Aim = Duplicate the rows below word for word, starting at the first row and ending at the line containing "should pyautogui.click(x=847, y=48).".
━━━━━━━━━━
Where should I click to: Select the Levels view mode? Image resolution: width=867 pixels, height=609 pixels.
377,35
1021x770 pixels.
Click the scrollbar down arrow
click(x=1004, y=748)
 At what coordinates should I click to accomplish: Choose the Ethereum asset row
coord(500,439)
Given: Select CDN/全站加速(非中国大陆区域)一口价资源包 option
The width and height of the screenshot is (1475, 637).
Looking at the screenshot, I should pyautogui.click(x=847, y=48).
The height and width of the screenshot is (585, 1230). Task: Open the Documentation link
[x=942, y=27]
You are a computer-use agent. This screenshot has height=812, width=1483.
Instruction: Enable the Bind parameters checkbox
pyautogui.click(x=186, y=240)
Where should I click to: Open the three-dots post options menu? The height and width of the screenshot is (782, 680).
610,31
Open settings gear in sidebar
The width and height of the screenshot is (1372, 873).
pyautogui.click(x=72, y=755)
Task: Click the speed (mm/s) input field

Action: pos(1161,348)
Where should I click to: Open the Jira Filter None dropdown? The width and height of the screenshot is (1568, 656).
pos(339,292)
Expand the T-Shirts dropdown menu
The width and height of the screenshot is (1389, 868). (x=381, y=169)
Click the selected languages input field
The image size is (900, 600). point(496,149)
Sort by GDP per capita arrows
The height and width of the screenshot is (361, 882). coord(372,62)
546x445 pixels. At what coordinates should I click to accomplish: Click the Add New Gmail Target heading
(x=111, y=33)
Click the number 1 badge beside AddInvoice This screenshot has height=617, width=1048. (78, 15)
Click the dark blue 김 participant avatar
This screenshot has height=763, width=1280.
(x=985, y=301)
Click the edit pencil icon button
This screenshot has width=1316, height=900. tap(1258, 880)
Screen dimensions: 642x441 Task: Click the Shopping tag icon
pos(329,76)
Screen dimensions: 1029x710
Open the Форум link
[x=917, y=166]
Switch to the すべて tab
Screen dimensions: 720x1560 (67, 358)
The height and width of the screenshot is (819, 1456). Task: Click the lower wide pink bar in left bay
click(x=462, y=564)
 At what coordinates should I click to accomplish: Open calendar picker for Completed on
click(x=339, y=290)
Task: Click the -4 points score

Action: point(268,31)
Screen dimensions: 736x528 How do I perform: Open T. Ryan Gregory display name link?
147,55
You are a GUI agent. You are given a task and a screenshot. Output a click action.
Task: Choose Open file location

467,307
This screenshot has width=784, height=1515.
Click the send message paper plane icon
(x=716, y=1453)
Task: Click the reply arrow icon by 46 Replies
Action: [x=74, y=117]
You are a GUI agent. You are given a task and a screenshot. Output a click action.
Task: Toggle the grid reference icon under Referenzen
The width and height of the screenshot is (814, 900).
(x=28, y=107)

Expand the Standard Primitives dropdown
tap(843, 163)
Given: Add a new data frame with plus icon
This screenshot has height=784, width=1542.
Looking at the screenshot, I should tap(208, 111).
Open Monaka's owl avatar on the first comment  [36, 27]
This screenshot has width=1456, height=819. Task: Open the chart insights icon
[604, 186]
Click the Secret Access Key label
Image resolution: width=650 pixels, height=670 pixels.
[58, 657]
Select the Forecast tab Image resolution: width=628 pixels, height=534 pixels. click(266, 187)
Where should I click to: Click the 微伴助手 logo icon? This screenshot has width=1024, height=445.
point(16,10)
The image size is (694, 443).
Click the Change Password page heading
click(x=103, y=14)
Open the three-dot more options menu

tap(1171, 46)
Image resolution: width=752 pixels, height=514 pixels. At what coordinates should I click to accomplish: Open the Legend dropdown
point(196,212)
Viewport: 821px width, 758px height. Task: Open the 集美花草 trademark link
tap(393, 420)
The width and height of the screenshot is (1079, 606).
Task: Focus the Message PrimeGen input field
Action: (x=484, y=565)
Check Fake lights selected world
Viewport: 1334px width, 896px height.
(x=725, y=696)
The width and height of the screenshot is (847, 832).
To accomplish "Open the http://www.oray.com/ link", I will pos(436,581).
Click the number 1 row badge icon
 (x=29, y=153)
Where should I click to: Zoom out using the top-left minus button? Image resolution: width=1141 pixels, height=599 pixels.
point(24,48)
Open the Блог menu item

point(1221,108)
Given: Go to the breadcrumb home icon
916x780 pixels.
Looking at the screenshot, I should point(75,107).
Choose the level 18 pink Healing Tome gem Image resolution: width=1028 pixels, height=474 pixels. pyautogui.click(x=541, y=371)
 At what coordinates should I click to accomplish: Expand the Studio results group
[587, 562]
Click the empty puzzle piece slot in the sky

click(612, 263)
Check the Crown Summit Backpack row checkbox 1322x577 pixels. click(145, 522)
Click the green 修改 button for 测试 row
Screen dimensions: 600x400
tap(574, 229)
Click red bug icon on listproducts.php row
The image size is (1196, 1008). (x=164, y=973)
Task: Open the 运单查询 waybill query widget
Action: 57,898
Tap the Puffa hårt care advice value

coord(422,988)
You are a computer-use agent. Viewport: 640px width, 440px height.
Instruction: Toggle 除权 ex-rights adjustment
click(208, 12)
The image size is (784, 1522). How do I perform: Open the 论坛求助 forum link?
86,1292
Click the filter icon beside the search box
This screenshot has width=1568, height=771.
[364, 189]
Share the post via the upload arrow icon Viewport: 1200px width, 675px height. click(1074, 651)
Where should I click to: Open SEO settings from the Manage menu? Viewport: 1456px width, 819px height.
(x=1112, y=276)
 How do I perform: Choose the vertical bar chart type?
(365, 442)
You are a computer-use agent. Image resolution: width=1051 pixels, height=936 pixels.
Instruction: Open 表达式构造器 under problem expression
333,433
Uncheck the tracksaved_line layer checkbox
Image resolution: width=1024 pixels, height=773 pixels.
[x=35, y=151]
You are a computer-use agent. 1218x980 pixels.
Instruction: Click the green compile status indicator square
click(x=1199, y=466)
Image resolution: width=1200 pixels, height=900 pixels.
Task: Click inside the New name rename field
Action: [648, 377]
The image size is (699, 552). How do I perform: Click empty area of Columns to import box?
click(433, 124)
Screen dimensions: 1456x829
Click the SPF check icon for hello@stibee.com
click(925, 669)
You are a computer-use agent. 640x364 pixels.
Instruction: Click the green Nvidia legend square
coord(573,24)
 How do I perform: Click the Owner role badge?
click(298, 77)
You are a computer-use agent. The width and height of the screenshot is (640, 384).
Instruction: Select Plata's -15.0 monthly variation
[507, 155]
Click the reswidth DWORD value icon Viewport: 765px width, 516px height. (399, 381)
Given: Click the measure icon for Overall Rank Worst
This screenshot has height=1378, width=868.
━━━━━━━━━━
Solution to the problem =
Where should I click to: Select the Levels view mode? Image resolution: width=867 pixels, height=609 pixels.
377,35
1021x770 pixels.
Click the scrollbar down arrow
click(x=1004, y=748)
 At what coordinates should I click to accomplish: Choose the Ethereum asset row
coord(500,439)
Given: Select CDN/全站加速(非中国大陆区域)一口价资源包 option
The width and height of the screenshot is (1475, 637).
Looking at the screenshot, I should pyautogui.click(x=847, y=48).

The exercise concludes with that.